The following hypotheses are posited in this study:
Hypothesis 1. Trust in the government is significantly related to individual self-efficacy.
Hypothesis 2. Risk perception is significantly related to individual self-efficacy.
Hypothesis 3a. Satisfaction with government measures moderates the relationship between trust in the government and individual self-efficacy such that the relationship is stronger among individuals who are highly satisfied with government measures than among individuals who are less satisfied with government measures.

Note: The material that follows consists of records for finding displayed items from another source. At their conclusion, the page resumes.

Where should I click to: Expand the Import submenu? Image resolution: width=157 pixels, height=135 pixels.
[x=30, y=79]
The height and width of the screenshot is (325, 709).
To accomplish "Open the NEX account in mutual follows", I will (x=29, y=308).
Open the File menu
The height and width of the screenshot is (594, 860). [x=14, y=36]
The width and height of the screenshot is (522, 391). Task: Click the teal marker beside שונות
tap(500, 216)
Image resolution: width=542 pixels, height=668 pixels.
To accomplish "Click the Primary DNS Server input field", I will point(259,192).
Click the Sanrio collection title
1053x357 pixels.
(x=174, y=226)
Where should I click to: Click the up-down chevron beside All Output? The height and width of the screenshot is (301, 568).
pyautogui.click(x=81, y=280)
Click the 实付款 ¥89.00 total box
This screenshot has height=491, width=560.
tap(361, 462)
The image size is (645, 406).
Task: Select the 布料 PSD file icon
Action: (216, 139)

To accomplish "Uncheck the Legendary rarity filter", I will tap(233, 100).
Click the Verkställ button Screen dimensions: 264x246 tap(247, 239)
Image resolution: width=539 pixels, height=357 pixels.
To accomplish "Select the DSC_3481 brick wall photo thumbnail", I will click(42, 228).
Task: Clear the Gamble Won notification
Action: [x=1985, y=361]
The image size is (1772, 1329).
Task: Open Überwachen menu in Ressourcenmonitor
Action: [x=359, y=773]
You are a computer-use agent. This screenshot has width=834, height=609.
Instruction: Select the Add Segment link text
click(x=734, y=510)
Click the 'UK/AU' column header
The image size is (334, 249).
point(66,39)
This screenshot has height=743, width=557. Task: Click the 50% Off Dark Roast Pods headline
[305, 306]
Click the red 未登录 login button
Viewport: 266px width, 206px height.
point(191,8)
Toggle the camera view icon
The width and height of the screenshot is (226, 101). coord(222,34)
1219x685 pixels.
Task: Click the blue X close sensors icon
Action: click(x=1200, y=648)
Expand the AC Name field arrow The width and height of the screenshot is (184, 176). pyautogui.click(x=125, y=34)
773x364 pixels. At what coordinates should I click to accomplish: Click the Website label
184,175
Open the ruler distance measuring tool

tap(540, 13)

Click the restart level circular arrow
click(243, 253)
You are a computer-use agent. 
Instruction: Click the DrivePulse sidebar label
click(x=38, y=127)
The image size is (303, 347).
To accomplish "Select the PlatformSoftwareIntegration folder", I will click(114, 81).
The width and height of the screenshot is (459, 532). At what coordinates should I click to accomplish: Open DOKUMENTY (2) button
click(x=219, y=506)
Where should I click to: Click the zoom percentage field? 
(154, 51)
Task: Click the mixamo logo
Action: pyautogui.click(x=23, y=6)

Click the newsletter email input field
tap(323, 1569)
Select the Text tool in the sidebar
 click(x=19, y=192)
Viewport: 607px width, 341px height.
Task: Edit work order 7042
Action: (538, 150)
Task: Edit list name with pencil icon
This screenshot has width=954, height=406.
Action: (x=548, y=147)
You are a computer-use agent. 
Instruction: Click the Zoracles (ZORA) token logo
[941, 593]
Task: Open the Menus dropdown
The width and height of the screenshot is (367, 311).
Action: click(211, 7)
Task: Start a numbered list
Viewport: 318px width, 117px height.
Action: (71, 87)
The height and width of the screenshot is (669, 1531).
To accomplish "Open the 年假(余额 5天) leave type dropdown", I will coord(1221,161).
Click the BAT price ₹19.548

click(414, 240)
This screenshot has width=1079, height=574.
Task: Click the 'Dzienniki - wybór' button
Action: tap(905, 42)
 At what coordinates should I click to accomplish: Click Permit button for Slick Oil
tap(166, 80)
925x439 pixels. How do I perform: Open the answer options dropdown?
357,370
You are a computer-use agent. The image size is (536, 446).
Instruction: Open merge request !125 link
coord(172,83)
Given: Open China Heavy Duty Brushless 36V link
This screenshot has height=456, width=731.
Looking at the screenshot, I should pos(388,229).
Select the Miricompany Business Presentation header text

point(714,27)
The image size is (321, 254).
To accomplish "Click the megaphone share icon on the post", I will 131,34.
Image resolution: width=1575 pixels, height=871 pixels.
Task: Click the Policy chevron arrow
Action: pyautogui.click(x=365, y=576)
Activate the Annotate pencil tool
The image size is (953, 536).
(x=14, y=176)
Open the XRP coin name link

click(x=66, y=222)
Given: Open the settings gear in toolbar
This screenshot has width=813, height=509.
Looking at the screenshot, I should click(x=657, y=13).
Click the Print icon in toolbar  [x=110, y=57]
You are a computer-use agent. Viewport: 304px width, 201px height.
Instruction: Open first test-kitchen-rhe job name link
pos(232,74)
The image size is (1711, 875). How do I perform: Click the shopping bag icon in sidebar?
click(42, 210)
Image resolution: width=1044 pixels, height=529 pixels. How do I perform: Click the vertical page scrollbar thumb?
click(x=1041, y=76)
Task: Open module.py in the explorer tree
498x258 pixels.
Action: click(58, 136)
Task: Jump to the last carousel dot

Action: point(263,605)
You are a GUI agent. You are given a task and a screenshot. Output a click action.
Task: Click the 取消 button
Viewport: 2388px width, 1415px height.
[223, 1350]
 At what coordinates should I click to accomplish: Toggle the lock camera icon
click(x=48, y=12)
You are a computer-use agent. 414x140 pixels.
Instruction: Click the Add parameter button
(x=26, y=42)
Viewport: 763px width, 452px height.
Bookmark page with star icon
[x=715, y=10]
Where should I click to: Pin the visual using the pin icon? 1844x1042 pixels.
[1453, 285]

Hypothesis 3b. Satisfaction with government measures moderates the relationship between risk perception and individual self-efficacy such that the relationship is stronger among individuals who are highly satisfied with government measures than among individuals who are less satisfied with government measures.
Method and Materials
Having an accurate and sufficient sample size is very important (Ryan, 2020). Therefore, in the current study, G-Power 3.1 was employed to determine the appropriate sample size (Faul et al., 2007). Relying on the criteria proposed by Cohen (1992), the preferable power is greater than 0.80, such as 0.90 or 0.95, with a mediating effect size of 0.15. However, the minimum sample size required to examine the proposed research model with three predictors is 108 cases according to the aforementioned criteria. Thus, we collected our data from 403 Swedish citizens currently living in Stockholm and Småland in Sweden. The survey was carefully designed using a Google Form and began with a cover letter sent to 500 individuals. The cover letter explained the purpose of the survey and assured the participants of the confidentiality of their responses.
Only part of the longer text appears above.